=== WHAT NEEDS TO BE DONE ===
Answer with one figure only, the number of lines below in which "column" occurs.
====
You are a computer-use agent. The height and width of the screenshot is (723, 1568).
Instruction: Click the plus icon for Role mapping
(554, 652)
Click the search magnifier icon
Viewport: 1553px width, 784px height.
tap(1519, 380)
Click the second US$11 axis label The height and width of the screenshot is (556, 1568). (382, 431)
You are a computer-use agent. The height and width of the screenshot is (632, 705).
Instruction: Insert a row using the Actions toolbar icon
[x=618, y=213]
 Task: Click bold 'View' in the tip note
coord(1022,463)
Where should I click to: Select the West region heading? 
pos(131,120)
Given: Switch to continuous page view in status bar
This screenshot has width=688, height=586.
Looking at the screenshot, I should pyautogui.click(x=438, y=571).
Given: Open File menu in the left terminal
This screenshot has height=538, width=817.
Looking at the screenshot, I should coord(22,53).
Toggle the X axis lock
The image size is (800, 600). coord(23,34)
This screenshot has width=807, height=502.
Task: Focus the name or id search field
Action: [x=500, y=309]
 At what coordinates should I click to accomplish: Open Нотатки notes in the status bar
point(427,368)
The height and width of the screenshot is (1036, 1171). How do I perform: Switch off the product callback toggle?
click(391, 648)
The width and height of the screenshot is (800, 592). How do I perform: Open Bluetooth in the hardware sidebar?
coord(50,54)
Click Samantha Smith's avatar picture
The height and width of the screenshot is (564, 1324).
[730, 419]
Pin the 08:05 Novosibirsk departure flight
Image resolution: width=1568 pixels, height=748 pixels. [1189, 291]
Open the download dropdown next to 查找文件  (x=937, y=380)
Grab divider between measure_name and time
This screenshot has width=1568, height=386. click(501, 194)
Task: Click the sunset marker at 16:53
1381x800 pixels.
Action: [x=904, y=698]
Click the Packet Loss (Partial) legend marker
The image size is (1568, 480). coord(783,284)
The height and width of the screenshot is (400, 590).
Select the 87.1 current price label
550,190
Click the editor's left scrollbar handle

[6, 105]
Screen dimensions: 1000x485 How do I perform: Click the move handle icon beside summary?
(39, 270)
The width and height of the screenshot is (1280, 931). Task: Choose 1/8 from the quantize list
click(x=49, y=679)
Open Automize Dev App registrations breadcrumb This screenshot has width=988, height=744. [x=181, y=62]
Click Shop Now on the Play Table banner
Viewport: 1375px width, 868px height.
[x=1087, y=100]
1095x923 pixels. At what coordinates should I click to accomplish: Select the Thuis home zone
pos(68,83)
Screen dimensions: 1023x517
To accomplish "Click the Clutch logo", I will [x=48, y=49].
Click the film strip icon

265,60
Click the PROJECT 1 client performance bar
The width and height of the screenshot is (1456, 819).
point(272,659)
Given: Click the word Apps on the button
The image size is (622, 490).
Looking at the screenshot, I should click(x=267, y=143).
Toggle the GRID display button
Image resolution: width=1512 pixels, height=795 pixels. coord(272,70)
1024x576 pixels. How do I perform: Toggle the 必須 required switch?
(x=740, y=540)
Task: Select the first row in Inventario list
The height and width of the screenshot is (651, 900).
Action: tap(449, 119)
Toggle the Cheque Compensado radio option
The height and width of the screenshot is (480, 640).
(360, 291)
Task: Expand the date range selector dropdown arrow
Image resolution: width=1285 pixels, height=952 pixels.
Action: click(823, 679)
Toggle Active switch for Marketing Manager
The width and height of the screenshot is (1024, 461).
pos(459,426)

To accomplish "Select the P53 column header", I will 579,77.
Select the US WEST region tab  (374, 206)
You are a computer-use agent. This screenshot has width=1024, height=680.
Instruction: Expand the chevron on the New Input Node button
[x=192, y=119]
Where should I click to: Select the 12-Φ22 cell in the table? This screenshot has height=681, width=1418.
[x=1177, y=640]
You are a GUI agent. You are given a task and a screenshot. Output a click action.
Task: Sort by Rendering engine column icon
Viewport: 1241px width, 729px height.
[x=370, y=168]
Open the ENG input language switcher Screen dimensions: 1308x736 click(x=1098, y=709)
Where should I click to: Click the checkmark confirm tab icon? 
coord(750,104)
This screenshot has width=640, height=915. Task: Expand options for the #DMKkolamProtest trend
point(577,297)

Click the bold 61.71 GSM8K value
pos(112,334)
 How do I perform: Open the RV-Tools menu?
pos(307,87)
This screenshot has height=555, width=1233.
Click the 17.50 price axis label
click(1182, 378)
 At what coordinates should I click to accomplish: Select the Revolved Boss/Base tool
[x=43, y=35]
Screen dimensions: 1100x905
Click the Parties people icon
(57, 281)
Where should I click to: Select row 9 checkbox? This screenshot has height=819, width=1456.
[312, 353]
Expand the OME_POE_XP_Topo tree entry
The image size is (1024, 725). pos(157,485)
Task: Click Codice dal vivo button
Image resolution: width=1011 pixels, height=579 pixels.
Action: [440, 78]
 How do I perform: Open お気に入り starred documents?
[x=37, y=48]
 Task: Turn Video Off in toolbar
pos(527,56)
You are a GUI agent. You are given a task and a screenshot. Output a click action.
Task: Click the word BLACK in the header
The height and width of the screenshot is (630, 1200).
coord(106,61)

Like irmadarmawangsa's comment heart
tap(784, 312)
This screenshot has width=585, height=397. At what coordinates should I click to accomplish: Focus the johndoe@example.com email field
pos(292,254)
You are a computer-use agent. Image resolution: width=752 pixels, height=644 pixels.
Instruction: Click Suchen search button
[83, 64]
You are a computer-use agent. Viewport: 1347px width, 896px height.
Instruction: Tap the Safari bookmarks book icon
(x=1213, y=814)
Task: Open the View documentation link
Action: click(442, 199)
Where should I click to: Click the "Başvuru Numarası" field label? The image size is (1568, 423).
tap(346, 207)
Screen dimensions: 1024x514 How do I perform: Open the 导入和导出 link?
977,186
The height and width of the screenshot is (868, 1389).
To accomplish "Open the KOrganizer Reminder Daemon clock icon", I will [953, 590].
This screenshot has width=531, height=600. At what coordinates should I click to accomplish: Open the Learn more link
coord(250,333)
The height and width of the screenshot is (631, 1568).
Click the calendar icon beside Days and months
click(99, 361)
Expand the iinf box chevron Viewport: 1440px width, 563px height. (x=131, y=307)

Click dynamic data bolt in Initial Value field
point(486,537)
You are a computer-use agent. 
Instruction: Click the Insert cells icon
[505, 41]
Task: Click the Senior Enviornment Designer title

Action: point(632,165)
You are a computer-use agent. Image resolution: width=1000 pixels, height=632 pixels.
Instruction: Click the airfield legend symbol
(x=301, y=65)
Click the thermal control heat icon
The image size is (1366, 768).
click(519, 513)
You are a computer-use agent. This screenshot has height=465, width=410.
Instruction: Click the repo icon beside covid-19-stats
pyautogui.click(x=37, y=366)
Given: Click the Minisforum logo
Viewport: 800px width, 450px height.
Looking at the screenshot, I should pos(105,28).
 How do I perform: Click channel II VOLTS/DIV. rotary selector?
====
=== TASK RESPONSE ===
2